Of course there are. Minors shouldn’t use pot, unless they are medicating under the direct supervision of a medical professional. People with a history of schizophrenia should definitely stay away from cannabis, as studies have shown that cannabis use can exacerbate their symptoms. Pregnant women. And that’s about it. Everyone else should smoke weed every day. (I am mostly kidding with that last statement.)
In his book Marijuana Gateway to Health, author Clint Werner has a chapter discussing who shouldn’t use weed. His biggest point is while cannabis is not addictive, people can use it to avoid responsibilities. “If you spend all day doing bong hits and watching reruns of SpongeBob, then you probably have a marijuana problem.”

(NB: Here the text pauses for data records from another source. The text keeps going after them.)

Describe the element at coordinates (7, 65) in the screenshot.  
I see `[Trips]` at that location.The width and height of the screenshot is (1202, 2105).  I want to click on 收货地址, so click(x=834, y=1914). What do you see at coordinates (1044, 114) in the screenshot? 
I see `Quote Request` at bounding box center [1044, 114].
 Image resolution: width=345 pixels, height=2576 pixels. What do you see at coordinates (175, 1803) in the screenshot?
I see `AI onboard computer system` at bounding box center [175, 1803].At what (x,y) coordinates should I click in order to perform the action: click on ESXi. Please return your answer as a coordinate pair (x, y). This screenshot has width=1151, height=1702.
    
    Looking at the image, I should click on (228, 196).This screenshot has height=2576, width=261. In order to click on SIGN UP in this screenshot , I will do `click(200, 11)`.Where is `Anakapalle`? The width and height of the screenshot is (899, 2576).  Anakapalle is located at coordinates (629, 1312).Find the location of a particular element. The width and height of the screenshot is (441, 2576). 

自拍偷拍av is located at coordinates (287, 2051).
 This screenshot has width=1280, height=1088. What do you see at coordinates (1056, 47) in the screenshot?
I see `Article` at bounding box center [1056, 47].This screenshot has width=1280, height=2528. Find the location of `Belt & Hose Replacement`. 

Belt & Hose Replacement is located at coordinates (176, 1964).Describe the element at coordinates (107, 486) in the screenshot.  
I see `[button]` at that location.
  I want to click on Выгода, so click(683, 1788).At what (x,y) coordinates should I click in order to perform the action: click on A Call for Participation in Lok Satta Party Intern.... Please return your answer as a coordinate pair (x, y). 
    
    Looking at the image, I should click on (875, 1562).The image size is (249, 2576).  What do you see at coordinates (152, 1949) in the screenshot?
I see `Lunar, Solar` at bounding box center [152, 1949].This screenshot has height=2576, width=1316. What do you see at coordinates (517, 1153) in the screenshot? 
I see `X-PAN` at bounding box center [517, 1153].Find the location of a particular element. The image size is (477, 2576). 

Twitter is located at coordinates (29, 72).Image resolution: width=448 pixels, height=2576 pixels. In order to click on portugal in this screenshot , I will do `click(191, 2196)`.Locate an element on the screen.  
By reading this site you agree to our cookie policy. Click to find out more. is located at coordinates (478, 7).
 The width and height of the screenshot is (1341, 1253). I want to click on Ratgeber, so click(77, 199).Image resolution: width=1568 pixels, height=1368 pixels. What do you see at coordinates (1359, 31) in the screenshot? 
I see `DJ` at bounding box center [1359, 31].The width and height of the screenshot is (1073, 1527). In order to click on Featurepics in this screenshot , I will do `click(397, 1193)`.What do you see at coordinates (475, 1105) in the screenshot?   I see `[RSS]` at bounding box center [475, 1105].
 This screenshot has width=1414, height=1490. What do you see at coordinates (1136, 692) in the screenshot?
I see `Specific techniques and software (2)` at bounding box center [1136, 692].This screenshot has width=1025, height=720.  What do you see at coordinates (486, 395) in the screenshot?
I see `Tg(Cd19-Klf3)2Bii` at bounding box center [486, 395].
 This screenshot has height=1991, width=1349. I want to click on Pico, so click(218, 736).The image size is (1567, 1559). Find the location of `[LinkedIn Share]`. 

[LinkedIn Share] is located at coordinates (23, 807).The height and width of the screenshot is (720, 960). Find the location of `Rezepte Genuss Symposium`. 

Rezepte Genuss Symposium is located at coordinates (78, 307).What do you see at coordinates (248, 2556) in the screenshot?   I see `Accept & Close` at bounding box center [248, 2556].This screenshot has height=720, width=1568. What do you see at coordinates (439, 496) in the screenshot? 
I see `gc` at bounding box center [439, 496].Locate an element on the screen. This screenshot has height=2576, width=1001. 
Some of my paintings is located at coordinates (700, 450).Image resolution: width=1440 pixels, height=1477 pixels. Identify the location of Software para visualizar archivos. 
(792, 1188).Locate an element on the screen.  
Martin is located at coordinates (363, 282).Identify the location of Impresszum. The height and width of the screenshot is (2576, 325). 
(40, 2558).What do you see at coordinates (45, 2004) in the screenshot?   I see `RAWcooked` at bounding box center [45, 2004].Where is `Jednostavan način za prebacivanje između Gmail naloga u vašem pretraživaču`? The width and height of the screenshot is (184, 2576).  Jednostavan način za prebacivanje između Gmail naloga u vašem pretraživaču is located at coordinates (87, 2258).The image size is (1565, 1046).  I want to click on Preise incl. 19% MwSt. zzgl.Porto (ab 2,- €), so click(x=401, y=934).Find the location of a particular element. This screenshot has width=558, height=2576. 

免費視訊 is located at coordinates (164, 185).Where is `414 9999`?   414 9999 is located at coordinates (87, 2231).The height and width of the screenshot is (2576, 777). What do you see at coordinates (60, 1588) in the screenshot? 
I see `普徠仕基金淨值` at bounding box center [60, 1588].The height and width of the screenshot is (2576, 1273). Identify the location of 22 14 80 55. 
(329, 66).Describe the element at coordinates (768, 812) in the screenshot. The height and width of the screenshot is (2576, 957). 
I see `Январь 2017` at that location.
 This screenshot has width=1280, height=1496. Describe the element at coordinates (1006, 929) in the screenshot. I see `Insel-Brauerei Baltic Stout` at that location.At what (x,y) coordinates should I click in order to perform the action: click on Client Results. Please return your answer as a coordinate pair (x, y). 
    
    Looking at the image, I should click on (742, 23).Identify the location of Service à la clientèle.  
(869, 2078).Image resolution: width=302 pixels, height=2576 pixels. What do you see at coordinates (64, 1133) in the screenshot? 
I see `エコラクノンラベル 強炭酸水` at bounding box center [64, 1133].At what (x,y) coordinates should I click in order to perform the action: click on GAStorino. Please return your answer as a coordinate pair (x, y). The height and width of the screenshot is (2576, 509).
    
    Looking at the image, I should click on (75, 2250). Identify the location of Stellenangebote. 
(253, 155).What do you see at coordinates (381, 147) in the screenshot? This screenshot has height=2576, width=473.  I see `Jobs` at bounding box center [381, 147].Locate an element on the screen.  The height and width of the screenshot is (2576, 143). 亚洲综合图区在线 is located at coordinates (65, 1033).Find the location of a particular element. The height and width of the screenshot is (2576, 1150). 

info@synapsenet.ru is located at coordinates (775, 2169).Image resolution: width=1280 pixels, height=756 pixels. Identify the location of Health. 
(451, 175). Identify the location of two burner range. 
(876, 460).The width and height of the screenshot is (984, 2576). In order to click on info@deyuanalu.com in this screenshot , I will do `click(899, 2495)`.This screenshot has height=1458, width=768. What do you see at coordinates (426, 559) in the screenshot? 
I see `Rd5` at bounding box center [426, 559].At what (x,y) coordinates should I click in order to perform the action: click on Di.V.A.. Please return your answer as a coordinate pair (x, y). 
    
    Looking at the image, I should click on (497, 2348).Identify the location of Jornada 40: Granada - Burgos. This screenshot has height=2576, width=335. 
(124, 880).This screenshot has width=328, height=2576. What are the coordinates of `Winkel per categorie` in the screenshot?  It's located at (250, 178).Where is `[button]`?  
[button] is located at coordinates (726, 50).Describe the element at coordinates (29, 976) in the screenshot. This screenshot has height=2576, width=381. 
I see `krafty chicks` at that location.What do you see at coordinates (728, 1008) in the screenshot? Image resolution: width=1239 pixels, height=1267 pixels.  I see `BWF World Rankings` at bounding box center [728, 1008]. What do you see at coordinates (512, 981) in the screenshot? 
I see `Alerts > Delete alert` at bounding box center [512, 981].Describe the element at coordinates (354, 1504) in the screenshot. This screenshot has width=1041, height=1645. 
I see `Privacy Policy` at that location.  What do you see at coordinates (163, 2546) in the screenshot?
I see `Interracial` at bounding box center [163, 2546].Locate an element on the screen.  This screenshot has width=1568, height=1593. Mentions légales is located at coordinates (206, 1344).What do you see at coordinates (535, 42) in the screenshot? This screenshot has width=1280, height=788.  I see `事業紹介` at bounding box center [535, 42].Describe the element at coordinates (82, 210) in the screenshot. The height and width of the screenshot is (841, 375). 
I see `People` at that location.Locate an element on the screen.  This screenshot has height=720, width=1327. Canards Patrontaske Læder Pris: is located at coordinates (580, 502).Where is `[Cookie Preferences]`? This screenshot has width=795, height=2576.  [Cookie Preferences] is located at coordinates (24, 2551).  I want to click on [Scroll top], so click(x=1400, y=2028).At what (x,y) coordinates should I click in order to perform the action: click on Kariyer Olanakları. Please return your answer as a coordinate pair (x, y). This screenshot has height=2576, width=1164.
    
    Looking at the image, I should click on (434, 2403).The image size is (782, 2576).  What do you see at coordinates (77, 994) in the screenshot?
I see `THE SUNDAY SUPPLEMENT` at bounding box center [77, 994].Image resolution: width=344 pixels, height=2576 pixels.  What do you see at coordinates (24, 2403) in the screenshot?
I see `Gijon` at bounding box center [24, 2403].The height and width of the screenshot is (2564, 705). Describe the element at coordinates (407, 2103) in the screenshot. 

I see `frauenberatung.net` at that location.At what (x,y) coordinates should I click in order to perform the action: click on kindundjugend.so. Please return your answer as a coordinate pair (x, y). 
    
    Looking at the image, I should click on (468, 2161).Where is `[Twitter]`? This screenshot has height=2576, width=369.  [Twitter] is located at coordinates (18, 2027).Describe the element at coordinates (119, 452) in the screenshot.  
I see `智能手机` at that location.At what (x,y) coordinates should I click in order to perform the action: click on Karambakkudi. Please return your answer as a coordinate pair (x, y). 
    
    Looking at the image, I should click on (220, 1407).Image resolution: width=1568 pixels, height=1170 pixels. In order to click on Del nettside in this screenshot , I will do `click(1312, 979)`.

I think he’s right, although my friend and fellow activist Mikki Norris also has a point when she says, “Don’t blame pot for your problems. If you sit around the house doing nothing all day, it’s not the weed. It’s because you are lazy and irresponsible.”
Do I really need to hold smoke in when I take a hit?
—Lily Little Lungs
Comedian James Wesley Jackson once asked, “Wouldn’t it be funny if it wasn’t the weed that got us high, but holding our breath for so long?” There’s no need to hold the hit in until you start to pass out. You will just irritate your lungs and cough all over the person next to you. All the studies I could find say you should hold a hit in for about 7 to 10 seconds, although you don’t have to. One good inhale and exhale should do the trick.